(Beginning of Records supplied)
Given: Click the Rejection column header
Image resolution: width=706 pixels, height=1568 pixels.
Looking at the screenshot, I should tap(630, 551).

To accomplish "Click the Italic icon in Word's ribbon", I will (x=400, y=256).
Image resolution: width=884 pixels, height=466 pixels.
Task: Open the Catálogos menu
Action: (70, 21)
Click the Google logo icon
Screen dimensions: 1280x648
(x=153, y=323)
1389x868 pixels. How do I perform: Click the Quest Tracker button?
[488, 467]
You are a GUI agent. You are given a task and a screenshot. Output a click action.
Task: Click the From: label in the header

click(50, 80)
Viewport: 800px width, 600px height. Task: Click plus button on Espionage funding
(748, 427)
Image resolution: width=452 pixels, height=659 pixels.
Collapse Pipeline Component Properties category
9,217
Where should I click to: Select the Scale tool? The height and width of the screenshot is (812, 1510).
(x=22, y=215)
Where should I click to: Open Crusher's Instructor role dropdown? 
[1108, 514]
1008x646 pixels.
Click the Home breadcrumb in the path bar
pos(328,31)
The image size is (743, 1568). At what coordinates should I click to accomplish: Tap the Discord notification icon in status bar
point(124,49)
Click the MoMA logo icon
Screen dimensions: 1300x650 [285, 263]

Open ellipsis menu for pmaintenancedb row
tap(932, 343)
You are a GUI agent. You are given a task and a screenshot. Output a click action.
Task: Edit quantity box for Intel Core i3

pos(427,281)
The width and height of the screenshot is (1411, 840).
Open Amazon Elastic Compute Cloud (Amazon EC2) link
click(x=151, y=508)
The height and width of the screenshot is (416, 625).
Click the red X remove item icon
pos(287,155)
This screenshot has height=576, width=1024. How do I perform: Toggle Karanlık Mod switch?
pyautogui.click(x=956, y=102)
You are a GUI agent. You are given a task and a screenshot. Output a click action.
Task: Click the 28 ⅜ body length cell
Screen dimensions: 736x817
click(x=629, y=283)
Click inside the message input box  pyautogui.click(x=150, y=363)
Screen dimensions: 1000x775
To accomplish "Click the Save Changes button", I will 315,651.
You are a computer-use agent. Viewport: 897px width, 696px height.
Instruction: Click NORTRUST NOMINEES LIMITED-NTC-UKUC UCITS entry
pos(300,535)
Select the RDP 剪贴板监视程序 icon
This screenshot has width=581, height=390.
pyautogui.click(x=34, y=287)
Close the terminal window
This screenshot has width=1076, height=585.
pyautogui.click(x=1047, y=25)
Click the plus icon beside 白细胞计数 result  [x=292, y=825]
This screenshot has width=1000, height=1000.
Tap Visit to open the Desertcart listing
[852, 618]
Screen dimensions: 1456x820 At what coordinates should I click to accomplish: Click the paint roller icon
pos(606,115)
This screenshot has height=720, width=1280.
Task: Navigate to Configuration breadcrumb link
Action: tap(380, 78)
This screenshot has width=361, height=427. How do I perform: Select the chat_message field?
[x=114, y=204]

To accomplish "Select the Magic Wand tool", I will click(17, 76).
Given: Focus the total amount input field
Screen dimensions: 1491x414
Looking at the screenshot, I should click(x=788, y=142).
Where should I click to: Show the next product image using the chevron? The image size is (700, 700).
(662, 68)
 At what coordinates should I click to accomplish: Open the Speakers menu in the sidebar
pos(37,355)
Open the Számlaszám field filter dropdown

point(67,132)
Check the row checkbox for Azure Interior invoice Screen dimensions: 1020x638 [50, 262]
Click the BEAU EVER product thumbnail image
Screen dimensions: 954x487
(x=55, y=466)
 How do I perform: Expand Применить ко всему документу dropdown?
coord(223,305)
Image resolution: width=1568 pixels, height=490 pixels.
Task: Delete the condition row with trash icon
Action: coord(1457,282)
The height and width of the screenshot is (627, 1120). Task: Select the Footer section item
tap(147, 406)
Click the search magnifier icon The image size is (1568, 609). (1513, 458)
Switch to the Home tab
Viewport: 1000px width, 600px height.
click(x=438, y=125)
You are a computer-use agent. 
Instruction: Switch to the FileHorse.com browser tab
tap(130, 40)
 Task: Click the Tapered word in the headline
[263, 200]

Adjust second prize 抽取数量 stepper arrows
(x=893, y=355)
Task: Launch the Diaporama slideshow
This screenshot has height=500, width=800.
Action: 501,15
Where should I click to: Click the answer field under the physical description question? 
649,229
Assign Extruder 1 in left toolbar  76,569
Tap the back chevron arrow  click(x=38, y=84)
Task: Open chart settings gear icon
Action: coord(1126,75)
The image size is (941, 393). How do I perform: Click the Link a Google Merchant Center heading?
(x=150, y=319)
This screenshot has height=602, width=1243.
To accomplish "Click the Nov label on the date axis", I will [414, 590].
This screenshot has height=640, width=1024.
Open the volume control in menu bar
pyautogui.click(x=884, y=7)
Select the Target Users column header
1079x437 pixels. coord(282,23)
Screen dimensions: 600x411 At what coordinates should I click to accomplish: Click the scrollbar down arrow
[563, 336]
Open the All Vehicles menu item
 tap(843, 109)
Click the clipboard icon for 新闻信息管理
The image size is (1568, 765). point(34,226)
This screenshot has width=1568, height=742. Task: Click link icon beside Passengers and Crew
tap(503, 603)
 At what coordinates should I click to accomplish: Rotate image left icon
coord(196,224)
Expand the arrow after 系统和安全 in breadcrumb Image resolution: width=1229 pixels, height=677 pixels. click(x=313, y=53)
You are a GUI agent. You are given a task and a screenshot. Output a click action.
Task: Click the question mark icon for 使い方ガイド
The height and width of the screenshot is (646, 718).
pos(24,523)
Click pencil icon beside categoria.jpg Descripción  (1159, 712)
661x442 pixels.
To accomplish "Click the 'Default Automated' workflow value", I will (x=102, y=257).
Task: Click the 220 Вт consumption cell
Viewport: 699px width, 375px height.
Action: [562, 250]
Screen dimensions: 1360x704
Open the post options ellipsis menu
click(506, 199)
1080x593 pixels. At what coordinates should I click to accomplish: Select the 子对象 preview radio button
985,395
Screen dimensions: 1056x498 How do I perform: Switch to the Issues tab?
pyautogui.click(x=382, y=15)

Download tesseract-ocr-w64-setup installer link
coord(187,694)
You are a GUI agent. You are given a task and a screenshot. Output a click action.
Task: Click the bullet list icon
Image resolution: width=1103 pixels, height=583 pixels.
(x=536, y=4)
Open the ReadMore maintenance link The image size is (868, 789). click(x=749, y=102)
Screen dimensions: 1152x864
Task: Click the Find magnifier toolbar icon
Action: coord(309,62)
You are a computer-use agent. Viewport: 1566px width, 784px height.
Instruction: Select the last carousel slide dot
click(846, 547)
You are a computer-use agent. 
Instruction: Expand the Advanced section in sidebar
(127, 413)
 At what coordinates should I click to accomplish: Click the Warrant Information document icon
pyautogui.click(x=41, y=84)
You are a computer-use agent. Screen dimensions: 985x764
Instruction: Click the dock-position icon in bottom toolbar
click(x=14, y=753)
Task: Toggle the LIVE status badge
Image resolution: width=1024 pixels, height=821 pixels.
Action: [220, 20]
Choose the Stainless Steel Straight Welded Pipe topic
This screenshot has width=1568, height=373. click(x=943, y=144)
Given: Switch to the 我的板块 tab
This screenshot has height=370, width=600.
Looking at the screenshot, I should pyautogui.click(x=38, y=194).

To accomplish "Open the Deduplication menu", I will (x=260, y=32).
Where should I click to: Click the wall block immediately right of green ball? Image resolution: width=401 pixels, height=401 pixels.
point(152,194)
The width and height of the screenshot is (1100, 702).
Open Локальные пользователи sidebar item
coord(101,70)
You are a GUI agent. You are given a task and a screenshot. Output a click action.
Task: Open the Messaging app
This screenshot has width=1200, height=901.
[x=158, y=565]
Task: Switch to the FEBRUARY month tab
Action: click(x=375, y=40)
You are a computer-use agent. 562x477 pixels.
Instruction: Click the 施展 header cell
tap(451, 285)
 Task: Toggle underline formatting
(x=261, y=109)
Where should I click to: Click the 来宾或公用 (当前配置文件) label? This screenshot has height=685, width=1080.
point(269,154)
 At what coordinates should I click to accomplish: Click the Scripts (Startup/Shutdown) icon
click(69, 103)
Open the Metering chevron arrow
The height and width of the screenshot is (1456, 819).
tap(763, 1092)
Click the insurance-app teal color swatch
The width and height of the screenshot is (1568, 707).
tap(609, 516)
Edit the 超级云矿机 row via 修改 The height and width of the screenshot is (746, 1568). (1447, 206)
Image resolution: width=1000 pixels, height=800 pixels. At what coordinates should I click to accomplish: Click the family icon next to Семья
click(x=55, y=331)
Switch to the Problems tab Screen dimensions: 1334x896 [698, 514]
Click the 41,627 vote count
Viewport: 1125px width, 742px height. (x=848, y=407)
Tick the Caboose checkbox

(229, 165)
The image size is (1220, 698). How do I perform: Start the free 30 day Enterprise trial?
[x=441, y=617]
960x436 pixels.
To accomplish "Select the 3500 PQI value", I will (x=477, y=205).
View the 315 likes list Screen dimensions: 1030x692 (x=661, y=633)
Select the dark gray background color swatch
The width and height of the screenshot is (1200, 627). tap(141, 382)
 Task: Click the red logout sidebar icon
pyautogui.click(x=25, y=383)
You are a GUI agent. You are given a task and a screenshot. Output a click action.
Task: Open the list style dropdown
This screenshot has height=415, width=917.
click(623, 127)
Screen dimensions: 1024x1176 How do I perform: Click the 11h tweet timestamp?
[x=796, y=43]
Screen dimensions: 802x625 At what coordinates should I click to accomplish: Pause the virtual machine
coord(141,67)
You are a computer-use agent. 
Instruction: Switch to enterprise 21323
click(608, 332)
(End of Records supplied)
* _Problem_
Whenever "input" occurs in a line above, copy that line.

* _Written solution_
Click inside the message input box  pyautogui.click(x=150, y=363)
Given: Focus the total amount input field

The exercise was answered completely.